Zu kompliziert und zu offensichtlich
Das Dinner – Alle am Tisch sind gute Freunde. Oder?Ein Dinner für die nicht ganz so guten Freunde
Fünf Jahre nach dem Verschwinden ihrer Freundin Maria treffen sich die fünf verbliebenen Freunde der Clique zu einem Krimidinner. Schnell wird ihnen klar, ...
Ein Dinner für die nicht ganz so guten Freunde
Fünf Jahre nach dem Verschwinden ihrer Freundin Maria treffen sich die fünf verbliebenen Freunde der Clique zu einem Krimidinner. Schnell wird ihnen klar, dass etwas nicht stimmt, denn die Ereignisse im Krimidinner sind erschreckend nah an denen auf dem Festival, auf dem Maria verschwand.
Das Setting mit dem Krimidinner, bei dem jeder Spieler in die Rolle einer Person schlüpft, passt gut in die heutige Zeit, in der sich Krimidinner wachsender Beliebtheit erfreuen. Leider führt es auch dazu, dass es für jeden Protagonisten gleich zwei Namen gibt. Das macht die Gesprächssituation sehr unübersichtlich. Hinzu kommen die Rückblenden in die Zeit, in der Maria verschwunden ist. Hier den Überblick zu behalten ist nicht einfach.

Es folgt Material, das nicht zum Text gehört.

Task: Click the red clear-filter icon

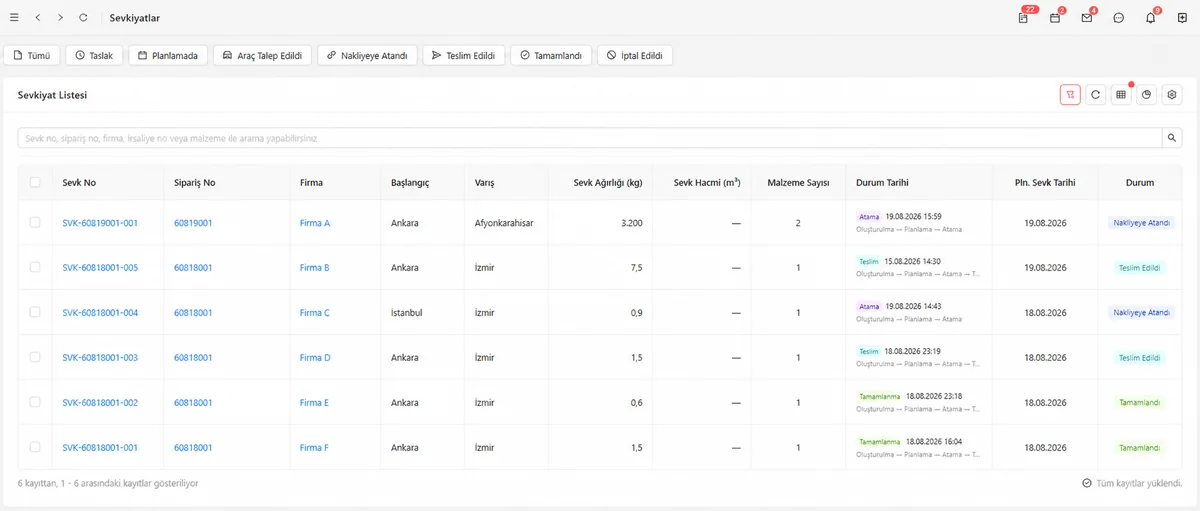Action: click(x=1070, y=95)
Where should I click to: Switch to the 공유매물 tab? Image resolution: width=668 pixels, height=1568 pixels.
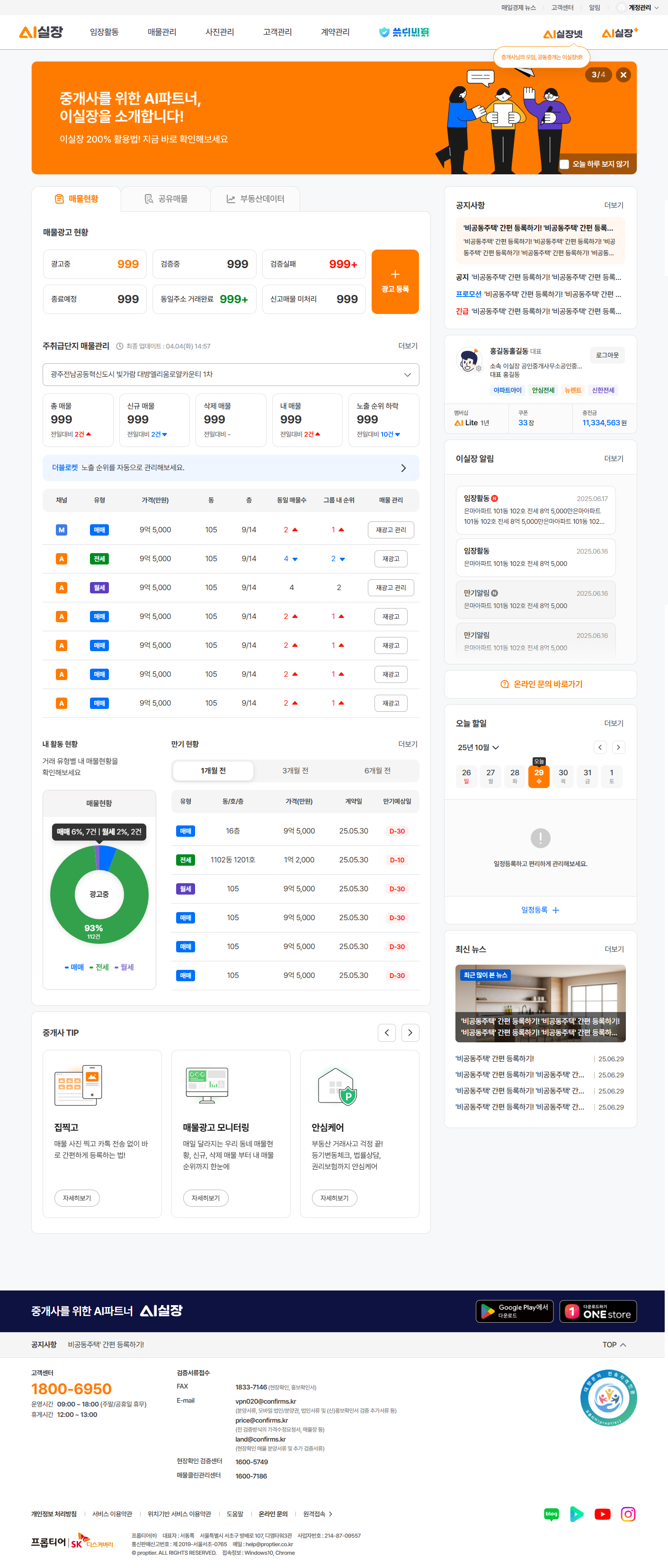166,199
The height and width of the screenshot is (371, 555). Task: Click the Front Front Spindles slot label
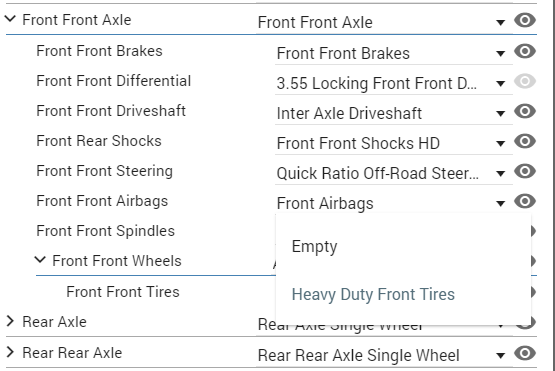click(105, 231)
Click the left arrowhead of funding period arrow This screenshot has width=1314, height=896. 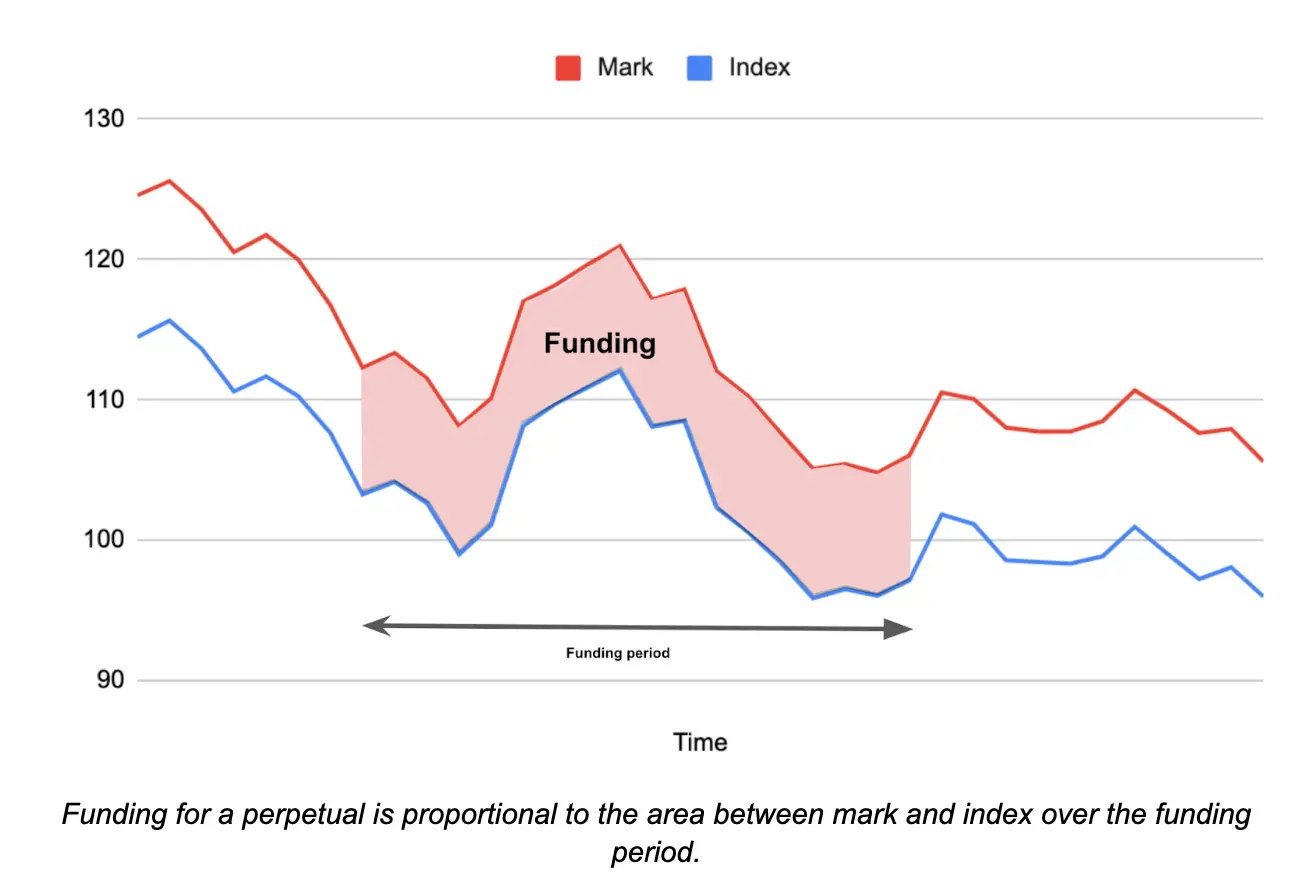click(x=374, y=626)
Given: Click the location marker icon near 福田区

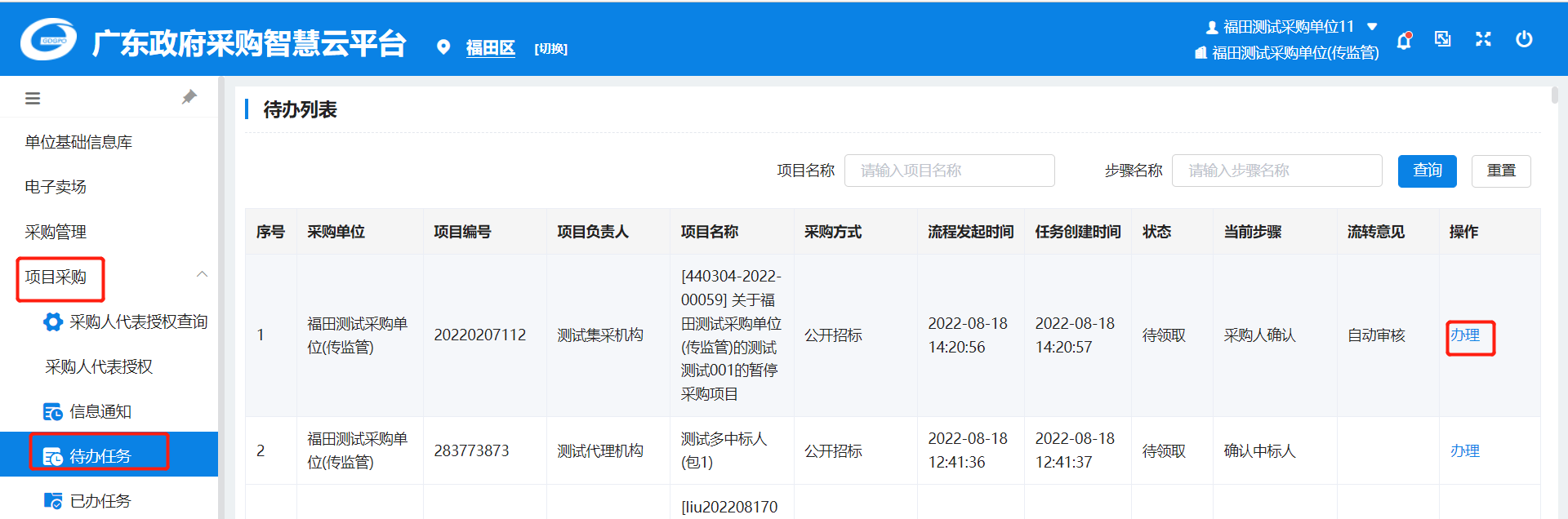Looking at the screenshot, I should [x=443, y=47].
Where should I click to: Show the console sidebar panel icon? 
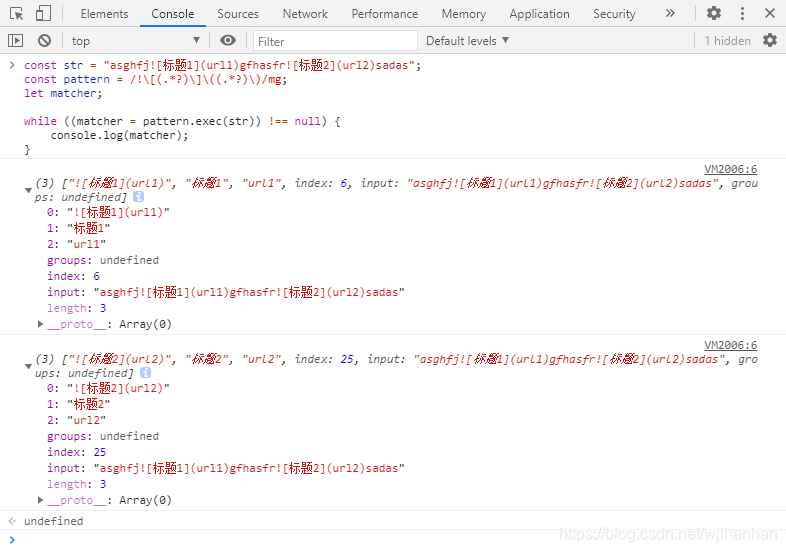click(16, 40)
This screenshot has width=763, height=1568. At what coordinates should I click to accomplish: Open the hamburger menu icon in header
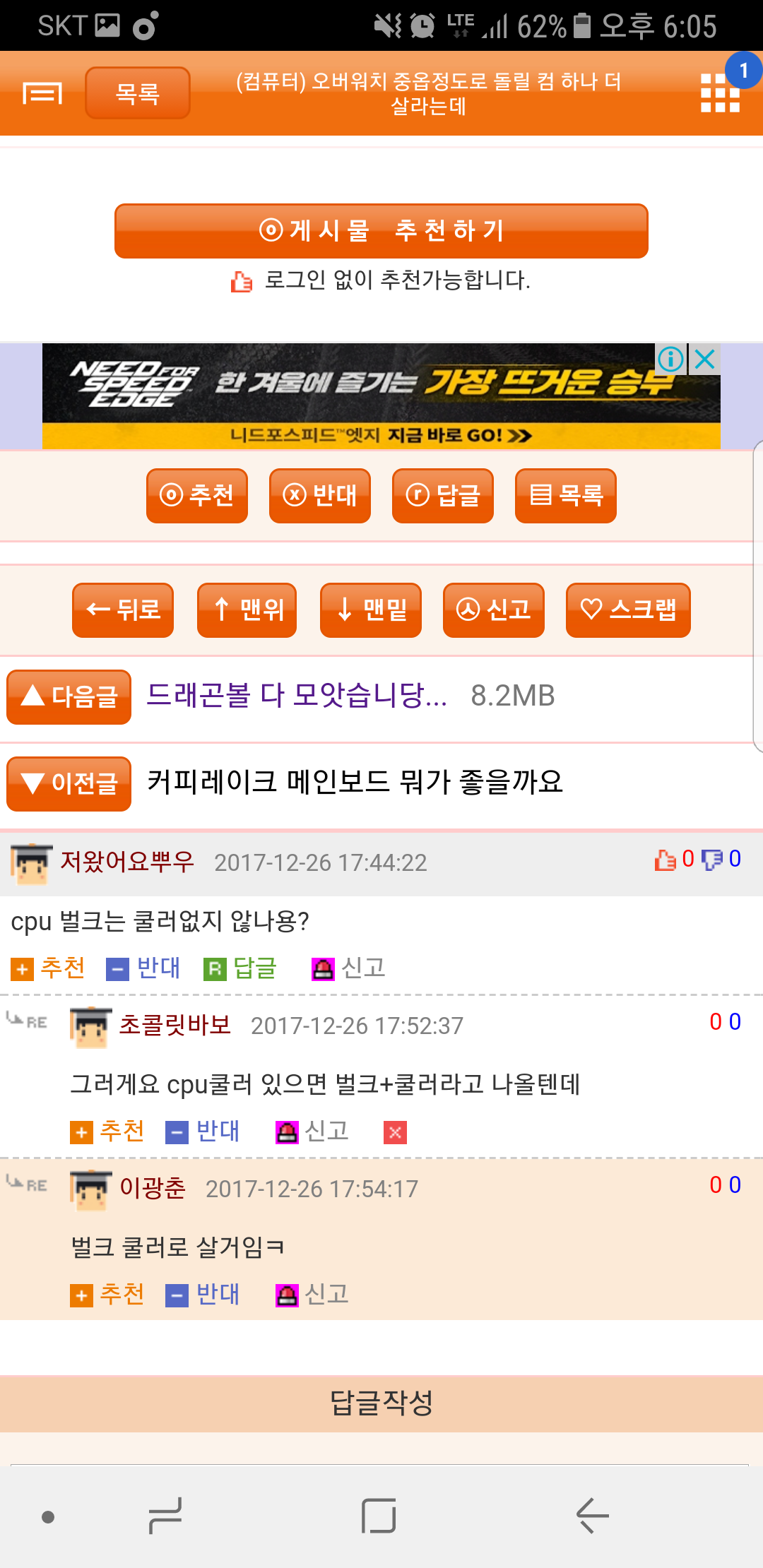pyautogui.click(x=42, y=93)
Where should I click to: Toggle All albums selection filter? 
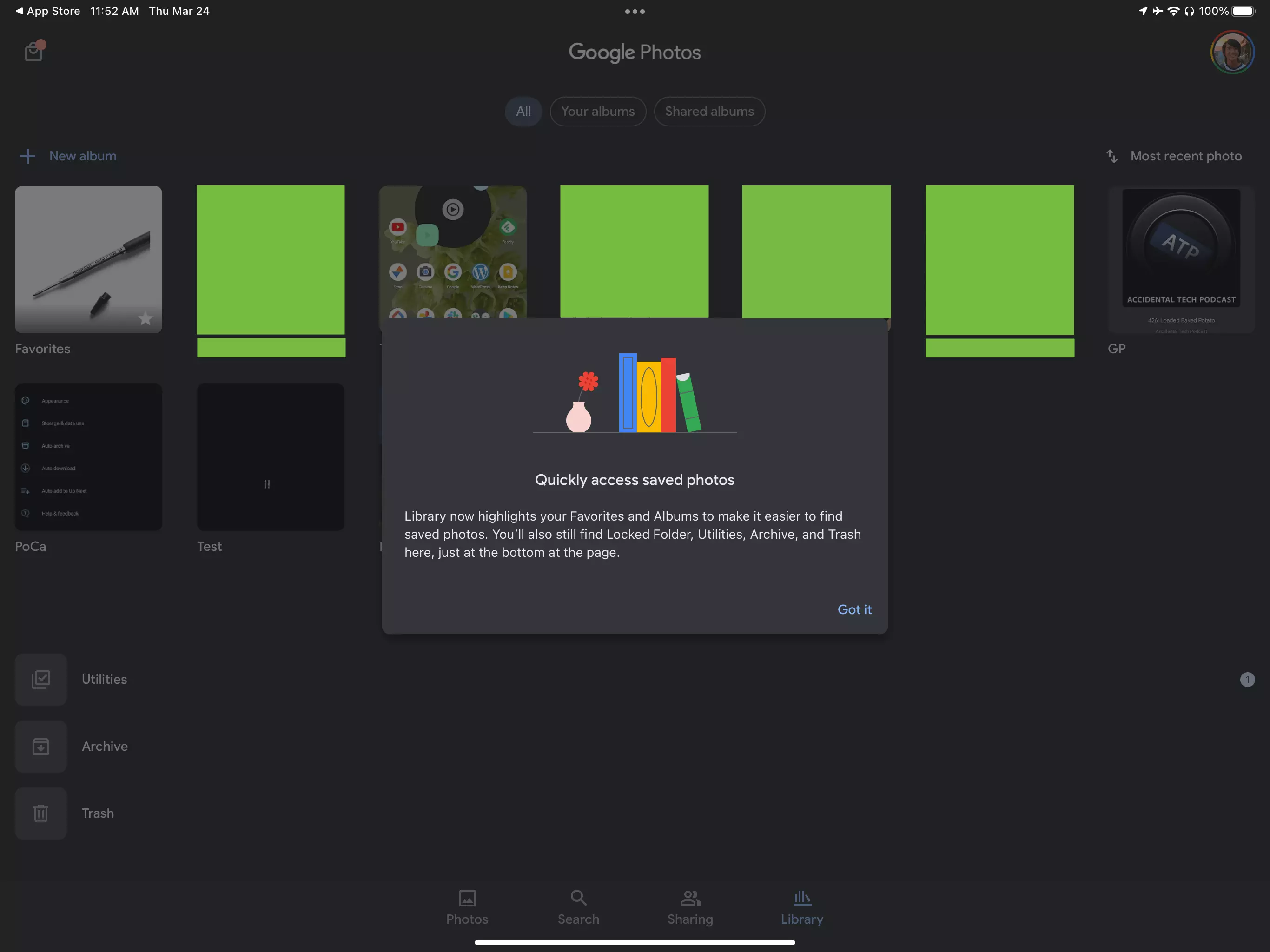point(522,111)

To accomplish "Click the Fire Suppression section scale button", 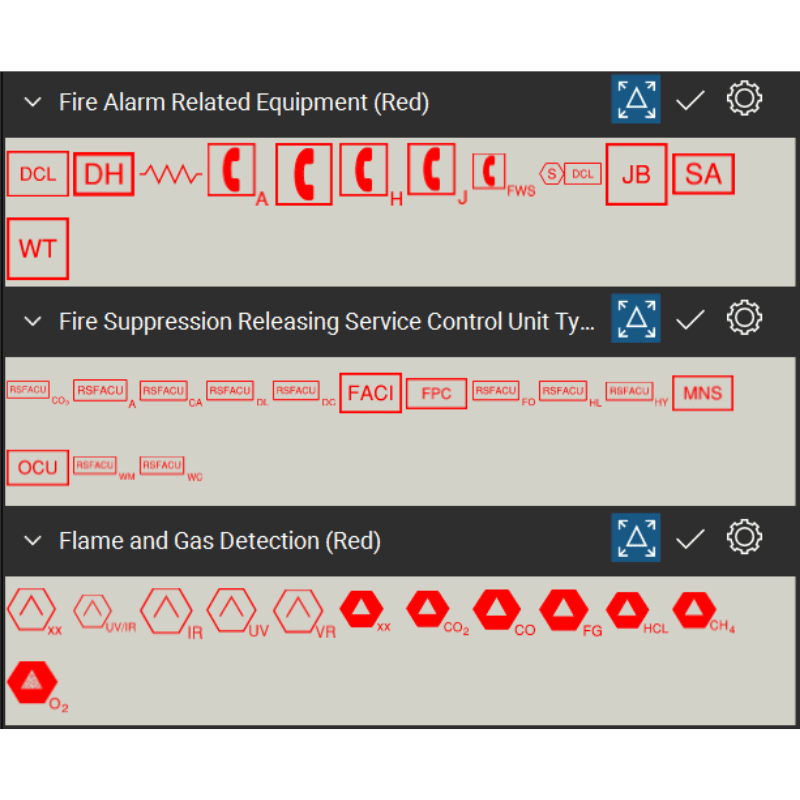I will point(636,319).
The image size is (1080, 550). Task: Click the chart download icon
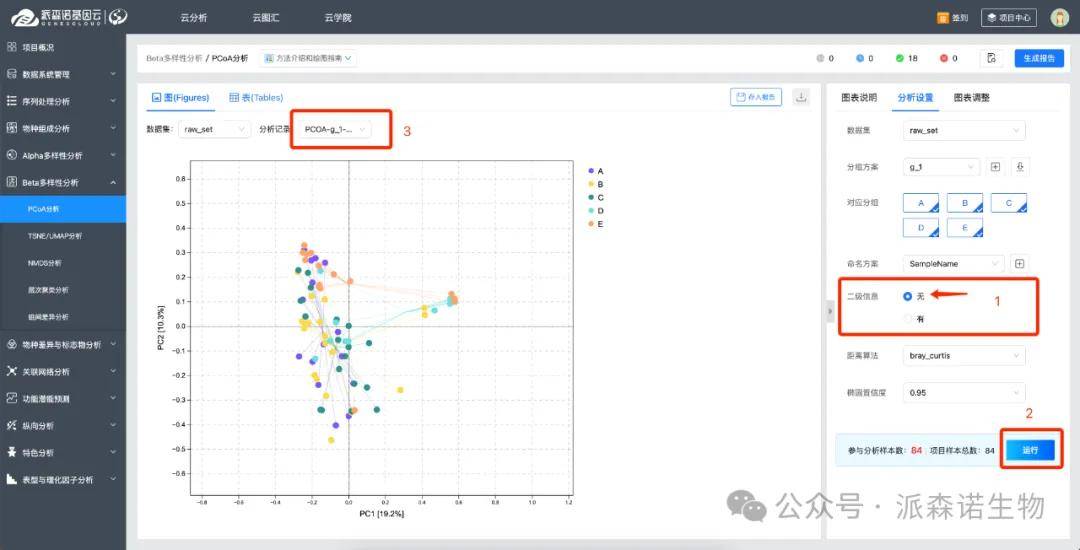(x=801, y=97)
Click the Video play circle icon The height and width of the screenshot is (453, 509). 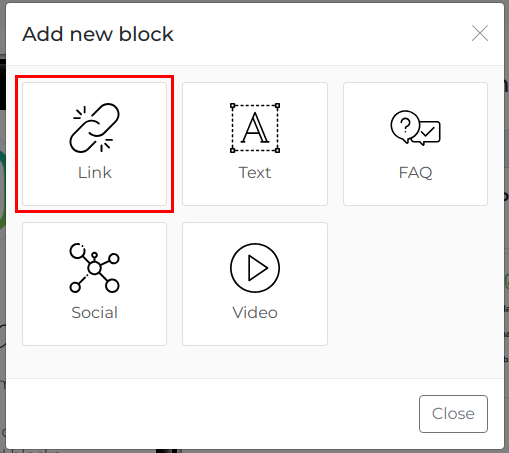(x=255, y=268)
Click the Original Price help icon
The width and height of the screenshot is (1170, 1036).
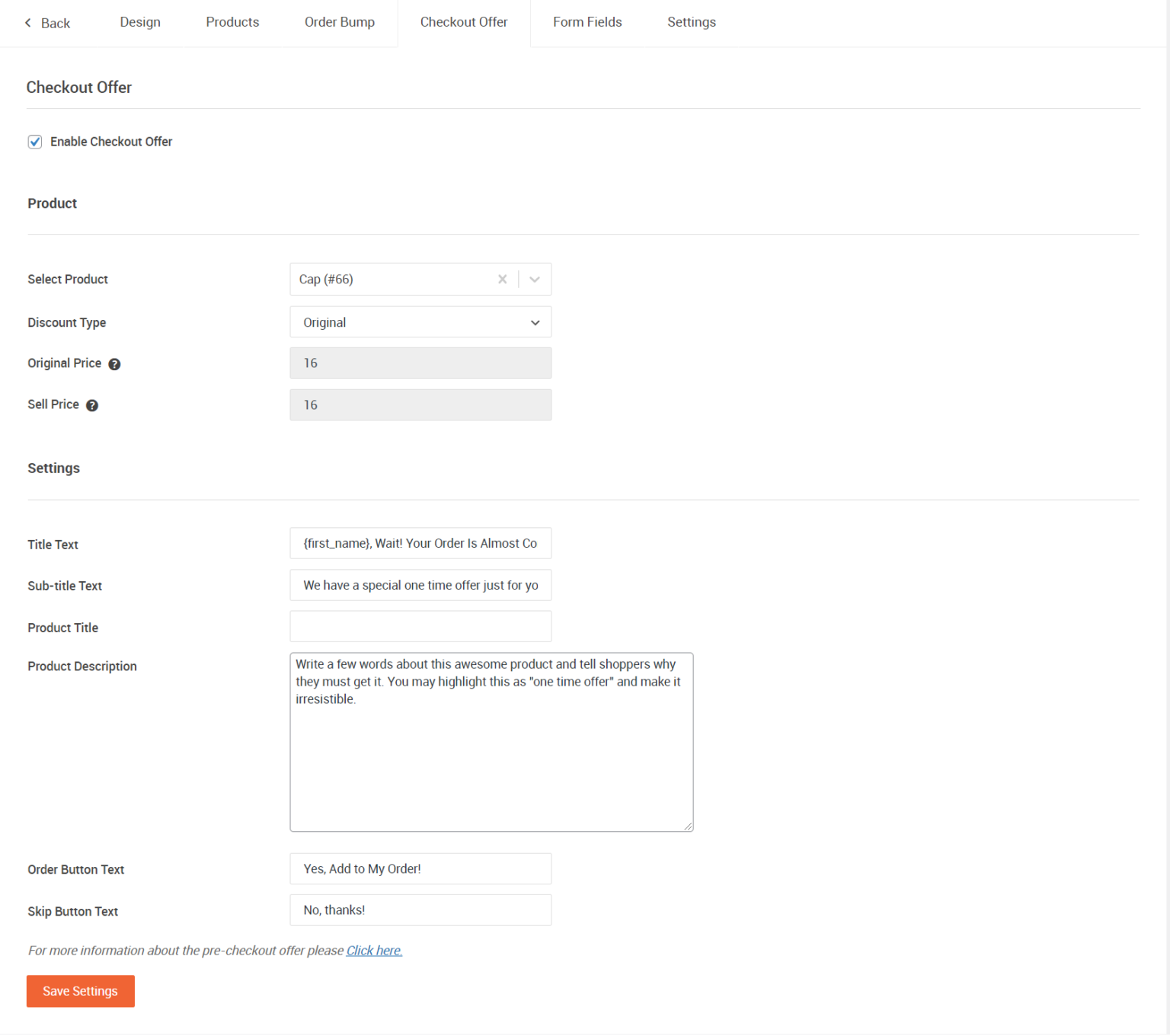click(114, 364)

Leider war auch der Fortlauf der Geschichte viel zu offensichtlich, was die Spannung sehr herausgenommen hat. Zum Ende wurde es nochmal interessant, den Gesamteindruck konnte es aber nicht mehr retten. Es wirkte einfach zu konstruiert, die Protagonisten haben zu oft kontraintuitiv gehandelt.